Massachusetts Legalization Down to Just MPP’s CRMLA
Steven S. Epstein from the grassroots Massachusetts legalization Bay State Repeal announced via Facebook last night that their initiative petition for the 2016 ballot fell short of the required threshold of signatures.
“Thanks and gratitude to my friends who expended effort soliciting and delivering signatures of registered voters (you know who you are) for Bay State Repeal,” wrote Epstein. “Alas, our proposed law will not be introduced into the legislature as an initiative petition in January 2016.”
The same message was posted to Bay State Repeal’s webpage under the heading “Too Many Relied on Too Few”. The initiative had been endorsed by Harvard Professor Emeritus and pioneering medical marijuana researcher Dr. Lester Grinspoon, the Massachusetts affiliate of the National Organization for the Reform of Marijuana Laws, and the Boston Globe newspaper.
That leaves only the Campaign to Regulate Marijuana Like Alcohol (CRMLA) as a legalization option for Massachusetts. Last month, Marijuana Policy Project (MPP), the organization sponsoring CRMLA, announced they had submitted more than 100,000 signatures of the 64,750 signatures required to make the ballot.
The Globe, in its endorsement of Bay State Repeal, derided the MPP-backed CRMLA as a “flawed proposal” that creates “another industry ripe for special-interests politics”. While both initiatives proposed age limits of 21 years, home grows that must be locked and hidden, landlords that can ban home growing, and a system of taxed pot shops, the Globe dismissed CRMLA for its “caps on the number of growers”, “fees up to $15,000 for licenses to grow”, and “an arbitrary cap on possession” by limiting adults to just one ounce of marijuana in public and ten ounces at home.
Epstein now vows to defeat MPP’s CRMLA if it should make the ballot. Epstein told the Globe that he will “use every skill in my power” to oppose the marijuana legalization initiative, which he called a “bad law” that supports “crony capitalism”.

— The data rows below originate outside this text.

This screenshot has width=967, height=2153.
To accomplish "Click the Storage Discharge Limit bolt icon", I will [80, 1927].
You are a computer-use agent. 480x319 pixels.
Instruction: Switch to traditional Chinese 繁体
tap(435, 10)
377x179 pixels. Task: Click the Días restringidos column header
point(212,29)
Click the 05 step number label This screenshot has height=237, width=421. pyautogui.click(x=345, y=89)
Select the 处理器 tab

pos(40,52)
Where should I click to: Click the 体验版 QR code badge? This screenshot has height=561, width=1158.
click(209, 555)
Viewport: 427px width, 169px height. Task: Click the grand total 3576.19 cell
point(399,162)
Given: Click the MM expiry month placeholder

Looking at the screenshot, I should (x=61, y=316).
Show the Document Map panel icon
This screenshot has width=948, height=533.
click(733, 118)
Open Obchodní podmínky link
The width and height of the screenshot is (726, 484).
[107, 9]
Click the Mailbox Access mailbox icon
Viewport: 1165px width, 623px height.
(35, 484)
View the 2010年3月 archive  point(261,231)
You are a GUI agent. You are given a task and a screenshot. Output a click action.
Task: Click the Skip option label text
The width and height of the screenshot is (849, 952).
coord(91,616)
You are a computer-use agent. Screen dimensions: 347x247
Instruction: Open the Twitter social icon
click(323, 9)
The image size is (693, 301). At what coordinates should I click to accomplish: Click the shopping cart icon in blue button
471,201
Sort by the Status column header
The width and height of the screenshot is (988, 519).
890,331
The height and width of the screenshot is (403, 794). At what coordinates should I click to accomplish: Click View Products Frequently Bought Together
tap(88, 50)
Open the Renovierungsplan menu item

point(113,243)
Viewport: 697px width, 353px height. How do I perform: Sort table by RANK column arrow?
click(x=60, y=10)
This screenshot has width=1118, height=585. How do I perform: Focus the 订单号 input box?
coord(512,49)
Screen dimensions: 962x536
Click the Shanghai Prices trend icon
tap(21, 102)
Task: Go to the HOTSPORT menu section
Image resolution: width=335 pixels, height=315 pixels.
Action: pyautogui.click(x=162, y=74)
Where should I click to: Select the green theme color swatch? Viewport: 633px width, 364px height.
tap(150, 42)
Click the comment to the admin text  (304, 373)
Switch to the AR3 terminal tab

But other Massachusetts activists are more pragmatic. Bill Downing, chairman of MassCann NORML, the state affiliate, told the Globe that he personally supports CRMLA and expects the board of MassCann to endorse the initiative.
Massachusetts CRMLA would legalize for adults 21 and older the possession of one ounce of marijuana flower, 5 grams of marijuana concentrate, and cultivation of 6 cannabis plants per adult with a limit of 12 per household, plus possession of 10 ounces of marijuana flower at the home.
Commercially, marijuana would be produced by growers and sold at pot shops, taxed at 3.75 percent excise tax plus state and local sales taxes. Localities could also add up to 2 percent tax and ban marijuana establishment through a vote of the people.
CRMLA also extends protections to cannabis consumers. Child custody and visitation rights cannot be affected solely because a parent uses marijuana. Organ transplants and other medical procedures cannot be denied solely due to cannabis consumption.
Massachusetts CRMLA is equal to or better than the legalization that currently exists in four US states. It would be foolish to reject this legalization initiative in 2016 on the promise that the group that just failed to gather signatures in a presidential election year will be able to produce something better for the ballot in the future. Legalization ALWAYS trumps Prohibition.